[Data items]

= = = = =

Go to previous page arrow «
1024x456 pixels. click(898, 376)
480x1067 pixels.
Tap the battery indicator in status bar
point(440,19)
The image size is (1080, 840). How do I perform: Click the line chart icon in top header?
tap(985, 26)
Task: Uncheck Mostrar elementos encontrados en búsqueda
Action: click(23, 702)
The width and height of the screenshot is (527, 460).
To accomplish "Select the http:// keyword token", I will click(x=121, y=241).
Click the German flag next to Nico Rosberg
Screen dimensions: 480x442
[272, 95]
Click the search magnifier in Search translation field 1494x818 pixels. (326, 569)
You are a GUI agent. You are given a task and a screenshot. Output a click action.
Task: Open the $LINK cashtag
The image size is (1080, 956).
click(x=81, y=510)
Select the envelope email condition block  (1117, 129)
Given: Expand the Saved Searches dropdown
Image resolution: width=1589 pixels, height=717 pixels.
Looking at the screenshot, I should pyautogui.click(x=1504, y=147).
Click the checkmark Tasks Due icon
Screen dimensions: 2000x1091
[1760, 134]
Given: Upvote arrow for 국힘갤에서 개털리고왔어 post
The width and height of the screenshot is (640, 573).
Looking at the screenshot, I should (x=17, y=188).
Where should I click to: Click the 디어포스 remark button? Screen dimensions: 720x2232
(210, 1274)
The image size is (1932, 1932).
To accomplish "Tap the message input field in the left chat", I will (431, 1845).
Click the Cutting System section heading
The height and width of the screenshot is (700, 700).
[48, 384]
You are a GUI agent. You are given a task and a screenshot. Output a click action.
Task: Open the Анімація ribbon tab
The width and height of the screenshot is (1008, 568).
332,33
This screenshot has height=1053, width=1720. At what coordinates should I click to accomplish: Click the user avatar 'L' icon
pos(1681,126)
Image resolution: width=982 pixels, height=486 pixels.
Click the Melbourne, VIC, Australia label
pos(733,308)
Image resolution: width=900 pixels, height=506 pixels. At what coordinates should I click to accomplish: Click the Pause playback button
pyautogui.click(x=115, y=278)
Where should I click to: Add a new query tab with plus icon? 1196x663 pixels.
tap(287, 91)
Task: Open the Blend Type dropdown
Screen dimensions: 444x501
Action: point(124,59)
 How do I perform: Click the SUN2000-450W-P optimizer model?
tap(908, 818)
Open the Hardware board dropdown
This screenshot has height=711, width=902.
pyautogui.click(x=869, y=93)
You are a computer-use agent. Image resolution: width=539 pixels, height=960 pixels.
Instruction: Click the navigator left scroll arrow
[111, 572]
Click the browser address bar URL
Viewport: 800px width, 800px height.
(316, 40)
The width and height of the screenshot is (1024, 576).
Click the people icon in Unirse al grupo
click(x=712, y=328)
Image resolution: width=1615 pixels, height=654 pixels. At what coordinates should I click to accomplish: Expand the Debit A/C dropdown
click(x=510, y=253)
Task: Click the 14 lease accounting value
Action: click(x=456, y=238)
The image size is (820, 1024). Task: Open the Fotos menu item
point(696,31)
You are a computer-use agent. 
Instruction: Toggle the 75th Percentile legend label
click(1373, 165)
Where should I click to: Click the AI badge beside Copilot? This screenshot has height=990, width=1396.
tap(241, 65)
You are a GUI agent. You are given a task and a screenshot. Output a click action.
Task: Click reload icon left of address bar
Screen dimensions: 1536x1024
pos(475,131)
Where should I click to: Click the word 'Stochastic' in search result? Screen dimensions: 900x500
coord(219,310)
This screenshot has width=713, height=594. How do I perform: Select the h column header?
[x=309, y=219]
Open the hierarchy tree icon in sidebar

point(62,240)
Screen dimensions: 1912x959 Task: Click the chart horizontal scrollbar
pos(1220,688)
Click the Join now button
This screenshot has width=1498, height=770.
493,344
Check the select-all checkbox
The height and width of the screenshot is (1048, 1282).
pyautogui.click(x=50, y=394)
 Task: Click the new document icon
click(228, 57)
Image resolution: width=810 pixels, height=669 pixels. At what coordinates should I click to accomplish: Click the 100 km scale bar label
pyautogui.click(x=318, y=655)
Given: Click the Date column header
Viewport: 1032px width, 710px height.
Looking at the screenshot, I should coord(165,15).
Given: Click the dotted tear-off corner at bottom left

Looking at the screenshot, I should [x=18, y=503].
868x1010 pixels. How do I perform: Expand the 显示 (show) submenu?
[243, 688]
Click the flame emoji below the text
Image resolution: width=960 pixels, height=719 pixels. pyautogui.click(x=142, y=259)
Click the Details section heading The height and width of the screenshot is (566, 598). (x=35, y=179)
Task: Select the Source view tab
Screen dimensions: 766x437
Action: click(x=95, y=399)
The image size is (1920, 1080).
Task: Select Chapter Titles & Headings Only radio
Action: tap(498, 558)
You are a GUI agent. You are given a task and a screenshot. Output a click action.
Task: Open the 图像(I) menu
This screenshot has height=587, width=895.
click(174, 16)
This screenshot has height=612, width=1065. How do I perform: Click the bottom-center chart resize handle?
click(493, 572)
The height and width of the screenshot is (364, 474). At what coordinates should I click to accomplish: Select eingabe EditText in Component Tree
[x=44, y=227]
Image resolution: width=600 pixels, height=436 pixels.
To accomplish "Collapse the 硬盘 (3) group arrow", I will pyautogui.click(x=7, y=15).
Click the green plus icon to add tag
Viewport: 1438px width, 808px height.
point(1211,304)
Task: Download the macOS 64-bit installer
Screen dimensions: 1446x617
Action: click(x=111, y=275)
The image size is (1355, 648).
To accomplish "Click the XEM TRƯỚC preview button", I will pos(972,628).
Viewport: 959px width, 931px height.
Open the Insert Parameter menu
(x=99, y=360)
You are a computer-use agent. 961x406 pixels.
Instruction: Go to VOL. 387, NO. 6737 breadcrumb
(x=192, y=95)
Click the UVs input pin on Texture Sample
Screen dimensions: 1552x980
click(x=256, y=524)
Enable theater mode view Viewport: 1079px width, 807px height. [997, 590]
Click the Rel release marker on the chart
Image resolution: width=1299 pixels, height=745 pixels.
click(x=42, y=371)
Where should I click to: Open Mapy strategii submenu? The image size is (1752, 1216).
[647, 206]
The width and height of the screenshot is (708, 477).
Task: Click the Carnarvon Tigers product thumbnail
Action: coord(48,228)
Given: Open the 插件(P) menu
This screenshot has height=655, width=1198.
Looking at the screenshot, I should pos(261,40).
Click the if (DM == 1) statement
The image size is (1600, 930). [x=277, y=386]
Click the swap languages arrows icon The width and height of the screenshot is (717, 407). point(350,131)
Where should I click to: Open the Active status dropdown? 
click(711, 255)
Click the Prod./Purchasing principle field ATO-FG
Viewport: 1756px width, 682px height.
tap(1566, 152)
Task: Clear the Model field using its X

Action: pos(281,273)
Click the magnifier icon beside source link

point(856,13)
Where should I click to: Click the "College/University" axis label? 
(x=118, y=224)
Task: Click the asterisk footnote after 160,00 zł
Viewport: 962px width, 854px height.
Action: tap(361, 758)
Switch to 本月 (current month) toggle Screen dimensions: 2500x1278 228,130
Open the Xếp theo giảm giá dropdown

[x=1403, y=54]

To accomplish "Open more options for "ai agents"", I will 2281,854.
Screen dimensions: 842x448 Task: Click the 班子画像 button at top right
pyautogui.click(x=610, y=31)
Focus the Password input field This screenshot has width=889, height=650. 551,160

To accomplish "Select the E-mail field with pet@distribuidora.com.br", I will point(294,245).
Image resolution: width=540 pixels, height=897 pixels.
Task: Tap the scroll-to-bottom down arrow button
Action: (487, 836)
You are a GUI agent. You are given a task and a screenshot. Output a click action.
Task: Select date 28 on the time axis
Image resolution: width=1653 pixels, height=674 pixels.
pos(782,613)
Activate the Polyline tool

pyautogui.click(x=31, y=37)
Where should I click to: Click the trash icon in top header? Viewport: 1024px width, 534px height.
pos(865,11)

= = = = =

To do: Reproduce the entries above exactly, but only the lines between the line holding "Given: Click the dotted" and the line holding "Task: Select the Source view tab", inclusive.

Your response:
Given: Click the dotted tear-off corner at bottom left

Looking at the screenshot, I should [x=18, y=503].
868x1010 pixels. How do I perform: Expand the 显示 (show) submenu?
[243, 688]
Click the flame emoji below the text
Image resolution: width=960 pixels, height=719 pixels. pyautogui.click(x=142, y=259)
Click the Details section heading The height and width of the screenshot is (566, 598). (x=35, y=179)
Task: Select the Source view tab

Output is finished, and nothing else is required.